> **Text for analysis**
···

If the screwdriver were invented by the tech industry today, then it would be widely deployed for a variety of tasks, including hammering nails. Since the debut of ChatGPT, there has been growing fervor and backlash against large language models (LLMs). Indeed, many adaptations of the technology seem misappropriated, and its capabilities are overhyped, given its frequent lack of veracity. This is not to say there are not many great uses for an LLM, but you should answer some key questions before going full bore.
Will an LLM be better or at least equal to human responses?
Does anyone like those customer service chatbots that don’t answer any question that isn’t already on the website’s front page? On the other hand, talking to a person in customer service who just reads a script and isn’t empowered to help is equally frustrating. Any deployment of an LLM should test whether it is equal or better to the chatbot or human responses it is replacing.
What is the liability exposure?
In a litigious society, any new process or technology has to be evaluated against its potential for legal exposure. There are obvious places for caution, like medical, law, or finance, but what about an LLM-generated answer that directs people to a potential policy or advice that is misleading or unallowed? In many places, bad company policies or management have meant human-generated responses resulted in class action lawsuits. However, an improperly trained or constrained LLM could generate responses for a large number of users and create unintended liability.

···

> **Data records**
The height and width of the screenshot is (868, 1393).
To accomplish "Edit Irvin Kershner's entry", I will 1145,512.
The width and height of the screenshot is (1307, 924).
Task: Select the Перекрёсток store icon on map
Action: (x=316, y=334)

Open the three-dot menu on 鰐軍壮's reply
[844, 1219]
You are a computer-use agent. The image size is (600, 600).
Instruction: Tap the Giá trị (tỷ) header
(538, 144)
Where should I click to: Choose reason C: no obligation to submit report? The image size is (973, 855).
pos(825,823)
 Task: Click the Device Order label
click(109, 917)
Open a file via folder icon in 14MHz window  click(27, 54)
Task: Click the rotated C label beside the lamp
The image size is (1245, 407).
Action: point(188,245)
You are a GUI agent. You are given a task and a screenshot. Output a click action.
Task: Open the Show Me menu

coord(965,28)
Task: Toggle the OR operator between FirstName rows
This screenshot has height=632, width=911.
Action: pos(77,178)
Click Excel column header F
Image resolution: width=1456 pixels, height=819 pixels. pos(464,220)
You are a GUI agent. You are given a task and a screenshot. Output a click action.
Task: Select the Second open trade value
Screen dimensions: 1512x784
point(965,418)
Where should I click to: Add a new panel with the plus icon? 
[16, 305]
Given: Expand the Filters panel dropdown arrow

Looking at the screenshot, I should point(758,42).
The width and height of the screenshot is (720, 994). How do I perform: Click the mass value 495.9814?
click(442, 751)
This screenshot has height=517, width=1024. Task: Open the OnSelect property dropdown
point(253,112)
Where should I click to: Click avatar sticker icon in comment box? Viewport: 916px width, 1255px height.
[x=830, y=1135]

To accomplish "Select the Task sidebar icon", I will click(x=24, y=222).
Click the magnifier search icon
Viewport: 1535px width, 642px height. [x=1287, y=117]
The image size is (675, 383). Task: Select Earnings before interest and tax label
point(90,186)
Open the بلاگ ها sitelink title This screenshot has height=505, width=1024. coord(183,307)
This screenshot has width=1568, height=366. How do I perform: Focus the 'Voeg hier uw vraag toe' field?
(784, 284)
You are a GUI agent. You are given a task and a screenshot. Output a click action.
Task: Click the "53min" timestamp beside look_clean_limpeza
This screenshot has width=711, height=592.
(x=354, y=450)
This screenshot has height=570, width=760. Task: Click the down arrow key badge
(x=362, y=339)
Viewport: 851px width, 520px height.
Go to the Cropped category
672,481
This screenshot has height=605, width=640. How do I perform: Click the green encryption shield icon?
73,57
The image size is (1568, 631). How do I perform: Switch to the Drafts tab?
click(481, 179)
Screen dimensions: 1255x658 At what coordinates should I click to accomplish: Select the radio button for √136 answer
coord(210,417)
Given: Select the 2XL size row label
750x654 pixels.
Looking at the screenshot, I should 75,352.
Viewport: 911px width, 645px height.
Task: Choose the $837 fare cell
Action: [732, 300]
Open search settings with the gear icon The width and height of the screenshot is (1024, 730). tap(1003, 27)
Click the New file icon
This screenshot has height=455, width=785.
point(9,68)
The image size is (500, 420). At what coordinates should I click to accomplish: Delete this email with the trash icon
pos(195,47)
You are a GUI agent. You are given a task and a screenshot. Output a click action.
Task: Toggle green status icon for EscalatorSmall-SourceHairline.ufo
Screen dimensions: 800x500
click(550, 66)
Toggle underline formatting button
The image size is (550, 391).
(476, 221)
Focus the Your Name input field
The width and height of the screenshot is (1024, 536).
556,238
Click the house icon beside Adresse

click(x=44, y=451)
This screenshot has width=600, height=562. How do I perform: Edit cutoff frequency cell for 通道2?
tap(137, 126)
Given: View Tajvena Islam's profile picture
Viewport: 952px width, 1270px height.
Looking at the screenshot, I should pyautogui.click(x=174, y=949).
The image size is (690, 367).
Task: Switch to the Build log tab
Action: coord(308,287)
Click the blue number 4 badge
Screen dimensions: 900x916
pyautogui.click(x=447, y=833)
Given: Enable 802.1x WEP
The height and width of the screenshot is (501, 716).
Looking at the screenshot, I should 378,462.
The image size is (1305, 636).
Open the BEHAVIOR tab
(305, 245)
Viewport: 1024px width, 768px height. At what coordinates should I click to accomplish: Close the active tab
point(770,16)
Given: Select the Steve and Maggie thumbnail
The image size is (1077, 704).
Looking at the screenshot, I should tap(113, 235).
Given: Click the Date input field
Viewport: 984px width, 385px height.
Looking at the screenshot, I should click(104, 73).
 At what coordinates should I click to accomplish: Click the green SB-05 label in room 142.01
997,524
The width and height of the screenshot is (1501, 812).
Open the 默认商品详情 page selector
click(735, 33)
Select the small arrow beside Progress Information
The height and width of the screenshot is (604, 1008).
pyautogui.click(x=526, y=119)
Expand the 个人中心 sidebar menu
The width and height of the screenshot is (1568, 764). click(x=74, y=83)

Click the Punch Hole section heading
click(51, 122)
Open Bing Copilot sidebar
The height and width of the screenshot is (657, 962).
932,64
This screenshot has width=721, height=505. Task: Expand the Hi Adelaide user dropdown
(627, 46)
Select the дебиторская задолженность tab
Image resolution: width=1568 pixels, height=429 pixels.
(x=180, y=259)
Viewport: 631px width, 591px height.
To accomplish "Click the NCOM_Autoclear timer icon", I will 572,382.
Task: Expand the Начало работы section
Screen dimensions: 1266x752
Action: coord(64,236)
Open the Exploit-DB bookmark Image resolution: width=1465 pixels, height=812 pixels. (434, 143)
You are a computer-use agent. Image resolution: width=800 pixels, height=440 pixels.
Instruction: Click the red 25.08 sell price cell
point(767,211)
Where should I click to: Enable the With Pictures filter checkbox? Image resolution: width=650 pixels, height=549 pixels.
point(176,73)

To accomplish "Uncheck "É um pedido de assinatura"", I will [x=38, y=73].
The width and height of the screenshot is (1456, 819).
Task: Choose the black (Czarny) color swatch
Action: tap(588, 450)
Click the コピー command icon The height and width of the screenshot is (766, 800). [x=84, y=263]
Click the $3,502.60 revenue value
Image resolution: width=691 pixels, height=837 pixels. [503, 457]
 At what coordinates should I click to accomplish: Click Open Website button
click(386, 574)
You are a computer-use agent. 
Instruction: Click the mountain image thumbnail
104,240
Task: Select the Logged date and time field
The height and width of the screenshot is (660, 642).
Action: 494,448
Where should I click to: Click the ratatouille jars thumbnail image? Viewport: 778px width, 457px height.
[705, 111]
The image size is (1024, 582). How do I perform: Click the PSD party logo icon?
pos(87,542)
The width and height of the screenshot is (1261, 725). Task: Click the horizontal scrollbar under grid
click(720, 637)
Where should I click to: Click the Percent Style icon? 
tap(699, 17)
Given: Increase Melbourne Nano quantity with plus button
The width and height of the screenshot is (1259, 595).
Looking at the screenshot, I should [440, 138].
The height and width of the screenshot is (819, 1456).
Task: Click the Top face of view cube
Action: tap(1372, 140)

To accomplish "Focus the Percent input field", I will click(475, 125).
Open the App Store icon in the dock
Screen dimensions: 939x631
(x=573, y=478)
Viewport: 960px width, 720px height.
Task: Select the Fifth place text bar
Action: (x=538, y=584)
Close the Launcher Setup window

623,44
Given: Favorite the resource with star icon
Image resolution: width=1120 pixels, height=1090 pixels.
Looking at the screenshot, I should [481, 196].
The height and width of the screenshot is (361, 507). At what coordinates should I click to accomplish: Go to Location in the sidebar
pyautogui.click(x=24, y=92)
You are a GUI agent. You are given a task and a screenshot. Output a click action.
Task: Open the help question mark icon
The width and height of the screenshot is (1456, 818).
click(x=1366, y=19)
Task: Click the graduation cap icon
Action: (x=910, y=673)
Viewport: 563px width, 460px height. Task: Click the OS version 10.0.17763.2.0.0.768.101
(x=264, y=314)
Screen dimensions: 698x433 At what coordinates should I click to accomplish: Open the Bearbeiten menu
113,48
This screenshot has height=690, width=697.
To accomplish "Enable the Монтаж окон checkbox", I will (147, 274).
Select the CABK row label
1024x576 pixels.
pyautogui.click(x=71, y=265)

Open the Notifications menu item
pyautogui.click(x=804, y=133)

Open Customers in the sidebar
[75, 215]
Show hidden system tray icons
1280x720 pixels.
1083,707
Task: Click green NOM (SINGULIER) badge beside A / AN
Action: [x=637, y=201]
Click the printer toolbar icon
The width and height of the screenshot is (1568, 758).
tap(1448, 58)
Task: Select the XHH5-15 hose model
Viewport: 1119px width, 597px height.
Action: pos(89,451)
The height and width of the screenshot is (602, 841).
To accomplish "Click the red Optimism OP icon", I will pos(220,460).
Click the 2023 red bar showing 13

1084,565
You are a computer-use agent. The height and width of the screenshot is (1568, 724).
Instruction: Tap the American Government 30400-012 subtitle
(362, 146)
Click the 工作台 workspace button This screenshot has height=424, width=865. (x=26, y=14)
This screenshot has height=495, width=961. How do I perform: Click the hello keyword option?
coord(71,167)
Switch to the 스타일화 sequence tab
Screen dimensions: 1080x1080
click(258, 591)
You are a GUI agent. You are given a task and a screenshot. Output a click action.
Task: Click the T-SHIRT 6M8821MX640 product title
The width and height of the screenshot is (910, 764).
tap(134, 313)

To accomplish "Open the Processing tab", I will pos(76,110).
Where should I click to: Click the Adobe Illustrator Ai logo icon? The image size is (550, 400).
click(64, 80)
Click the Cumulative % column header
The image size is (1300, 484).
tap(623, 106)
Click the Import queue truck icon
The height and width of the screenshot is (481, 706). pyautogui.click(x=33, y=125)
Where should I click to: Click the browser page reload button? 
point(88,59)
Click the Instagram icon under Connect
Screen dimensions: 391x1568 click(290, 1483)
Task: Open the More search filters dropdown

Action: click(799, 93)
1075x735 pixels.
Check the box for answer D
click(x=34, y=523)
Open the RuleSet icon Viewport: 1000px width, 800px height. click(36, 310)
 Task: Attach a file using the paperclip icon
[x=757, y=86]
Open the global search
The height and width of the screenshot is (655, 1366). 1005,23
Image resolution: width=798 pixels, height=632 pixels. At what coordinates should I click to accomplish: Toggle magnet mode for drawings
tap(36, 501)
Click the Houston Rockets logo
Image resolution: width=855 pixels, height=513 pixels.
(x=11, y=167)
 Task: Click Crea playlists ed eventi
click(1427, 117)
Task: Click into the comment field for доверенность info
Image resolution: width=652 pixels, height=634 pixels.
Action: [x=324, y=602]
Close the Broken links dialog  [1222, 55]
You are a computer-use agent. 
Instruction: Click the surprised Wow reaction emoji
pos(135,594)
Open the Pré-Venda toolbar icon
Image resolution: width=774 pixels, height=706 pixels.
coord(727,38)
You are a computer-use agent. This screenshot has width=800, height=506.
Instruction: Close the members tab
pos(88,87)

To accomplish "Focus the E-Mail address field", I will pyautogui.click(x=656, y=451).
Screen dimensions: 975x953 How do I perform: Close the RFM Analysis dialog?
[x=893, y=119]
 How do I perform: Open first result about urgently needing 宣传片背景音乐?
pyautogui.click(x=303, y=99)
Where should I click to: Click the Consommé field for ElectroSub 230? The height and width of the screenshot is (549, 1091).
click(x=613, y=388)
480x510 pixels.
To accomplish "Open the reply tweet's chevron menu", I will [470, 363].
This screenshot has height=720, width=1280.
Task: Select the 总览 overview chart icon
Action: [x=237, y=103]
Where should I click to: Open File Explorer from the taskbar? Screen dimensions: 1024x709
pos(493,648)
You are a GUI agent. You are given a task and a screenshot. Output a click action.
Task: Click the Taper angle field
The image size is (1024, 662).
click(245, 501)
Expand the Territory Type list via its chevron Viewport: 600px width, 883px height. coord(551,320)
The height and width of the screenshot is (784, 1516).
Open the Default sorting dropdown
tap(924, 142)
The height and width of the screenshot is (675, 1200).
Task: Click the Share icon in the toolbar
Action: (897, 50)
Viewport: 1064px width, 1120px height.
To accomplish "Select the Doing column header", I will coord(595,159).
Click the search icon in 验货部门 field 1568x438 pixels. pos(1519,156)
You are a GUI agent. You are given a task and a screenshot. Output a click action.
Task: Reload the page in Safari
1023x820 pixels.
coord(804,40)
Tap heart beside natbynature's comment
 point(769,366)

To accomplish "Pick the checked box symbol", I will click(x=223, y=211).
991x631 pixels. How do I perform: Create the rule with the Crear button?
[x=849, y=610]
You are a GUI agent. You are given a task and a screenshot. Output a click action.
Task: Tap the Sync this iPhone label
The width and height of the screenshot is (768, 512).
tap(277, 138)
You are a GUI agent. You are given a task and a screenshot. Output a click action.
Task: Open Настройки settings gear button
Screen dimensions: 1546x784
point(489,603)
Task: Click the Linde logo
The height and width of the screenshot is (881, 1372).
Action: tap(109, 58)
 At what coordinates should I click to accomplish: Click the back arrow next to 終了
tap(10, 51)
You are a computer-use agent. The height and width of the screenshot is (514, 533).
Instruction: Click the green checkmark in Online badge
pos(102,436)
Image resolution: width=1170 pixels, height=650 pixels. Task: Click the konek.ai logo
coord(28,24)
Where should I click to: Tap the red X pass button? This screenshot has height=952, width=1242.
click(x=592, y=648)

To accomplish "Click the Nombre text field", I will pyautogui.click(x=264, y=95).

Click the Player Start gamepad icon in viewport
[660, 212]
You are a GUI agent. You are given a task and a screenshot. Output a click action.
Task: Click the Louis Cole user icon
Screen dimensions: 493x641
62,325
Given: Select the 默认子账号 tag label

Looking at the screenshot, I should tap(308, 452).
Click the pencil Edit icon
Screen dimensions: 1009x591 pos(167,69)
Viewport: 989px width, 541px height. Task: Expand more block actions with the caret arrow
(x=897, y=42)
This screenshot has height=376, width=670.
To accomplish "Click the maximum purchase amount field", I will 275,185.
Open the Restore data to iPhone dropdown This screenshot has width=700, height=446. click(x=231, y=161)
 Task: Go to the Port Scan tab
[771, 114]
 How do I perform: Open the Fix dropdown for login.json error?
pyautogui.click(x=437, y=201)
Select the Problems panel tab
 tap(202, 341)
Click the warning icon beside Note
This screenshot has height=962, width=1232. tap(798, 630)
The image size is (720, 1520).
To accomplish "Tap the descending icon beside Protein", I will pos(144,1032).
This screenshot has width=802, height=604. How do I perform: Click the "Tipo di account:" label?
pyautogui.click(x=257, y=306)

···

> **Things to do**
(a) According to the passage on large language models, what should any deployment of an LLM test?
(b) Rewrite the part of the passage on large language models that begins at the words "Will an LLM" and stops after "the liability exposure?", switching "customer service" to "technical support".
Draw only on the text.

> **Answers provided**
(a) It should test whether the LLM is equal to or better than the chatbot or human responses it is replacing.

(b)
Will an LLM be better or at least equal to human responses?
Does anyone like those technical support chatbots that don’t answer any question that isn’t already on the website’s front page? On the other hand, talking to a person in technical support who just reads a script and isn’t empowered to help is equally frustrating. Any deployment of an LLM should test whether it is equal or better to the chatbot or human responses it is replacing.
What is the liability exposure?